INPUT MATERIAL.
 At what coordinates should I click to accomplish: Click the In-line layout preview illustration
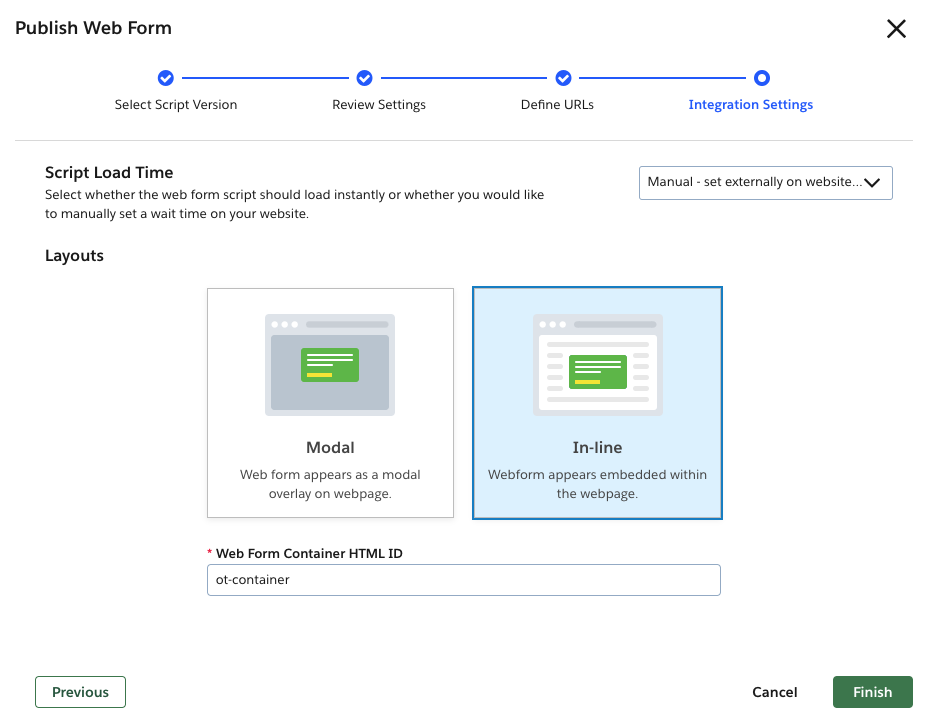[x=597, y=363]
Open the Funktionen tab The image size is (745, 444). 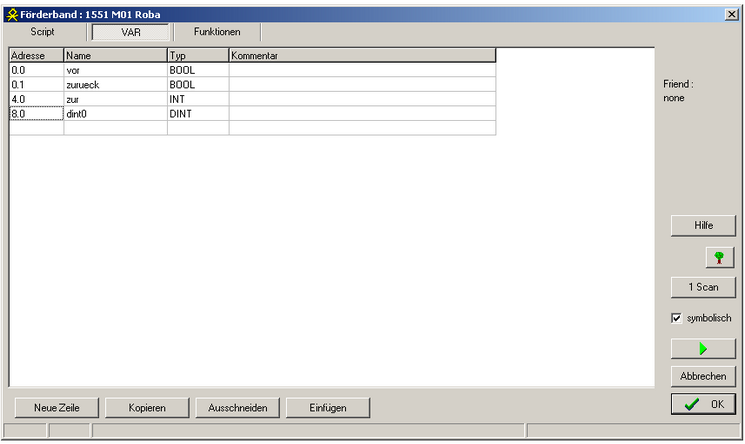217,32
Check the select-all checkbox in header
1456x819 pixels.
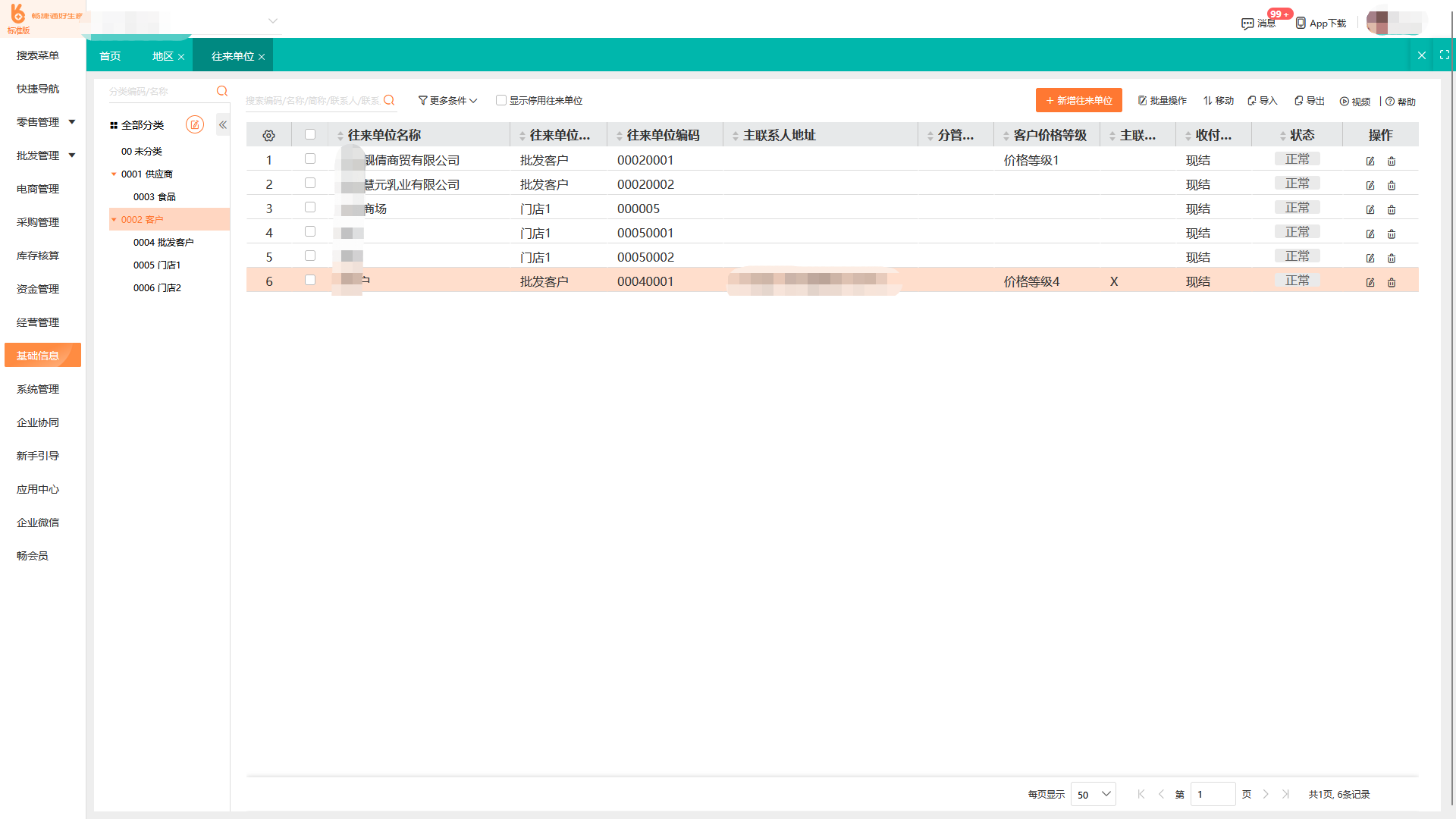310,134
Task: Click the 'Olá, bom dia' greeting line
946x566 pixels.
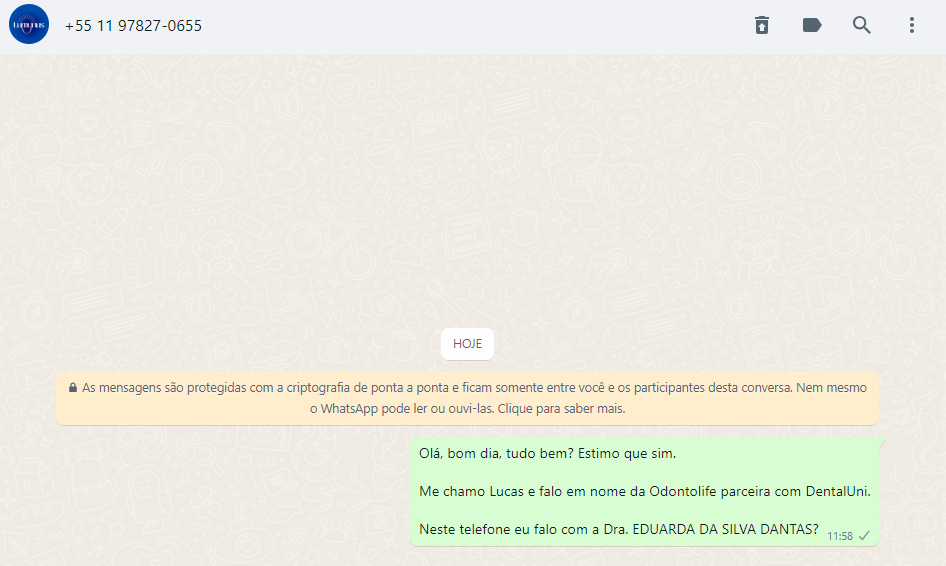Action: (547, 454)
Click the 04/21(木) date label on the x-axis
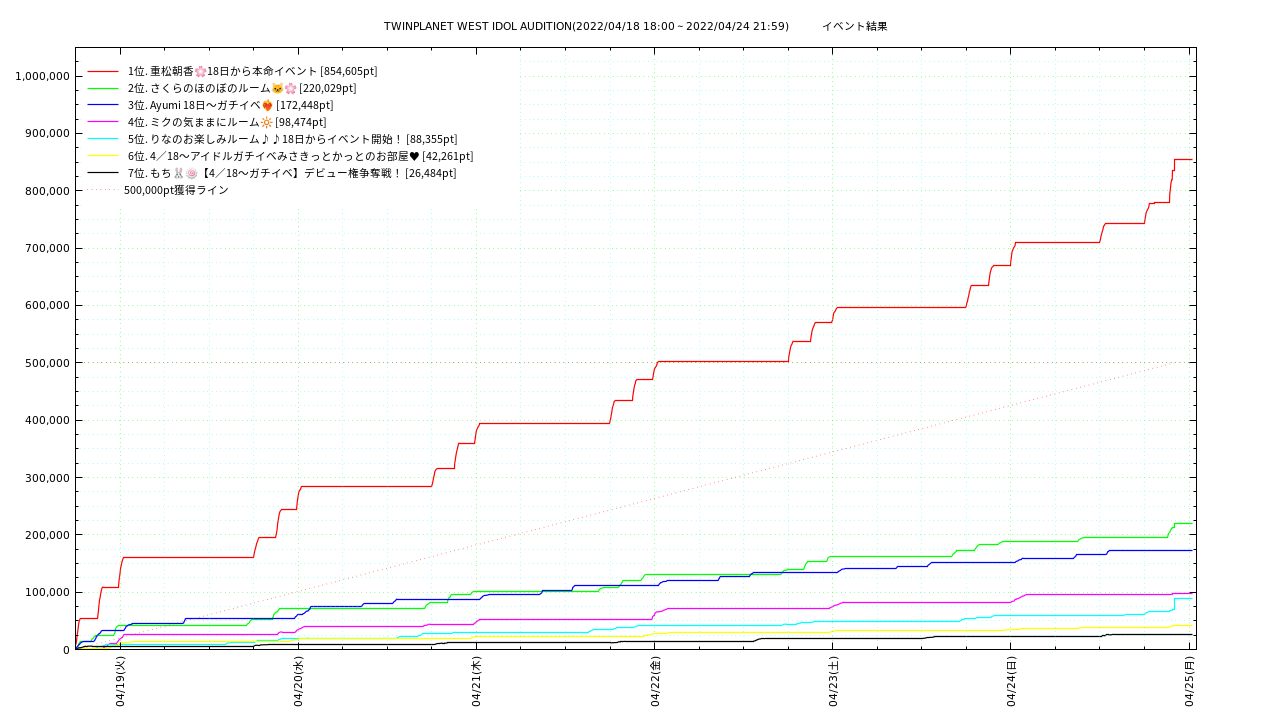This screenshot has height=720, width=1280. coord(477,682)
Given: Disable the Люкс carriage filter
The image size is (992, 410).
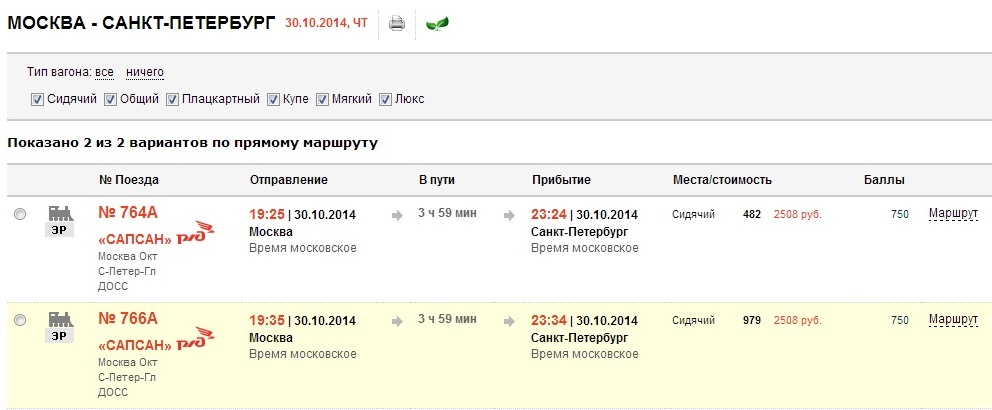Looking at the screenshot, I should coord(385,99).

AIM OF THE TASK. The answer must be the lines above from the line that contains "Click the 04/21(木) date label on the x-axis" to the final line of the data, word for word, with no pictures.

RESPONSE.
Click the 04/21(木) date label on the x-axis
This screenshot has height=720, width=1280. coord(477,682)
Given: Disable the Люкс carriage filter
The image size is (992, 410).
Looking at the screenshot, I should coord(385,99).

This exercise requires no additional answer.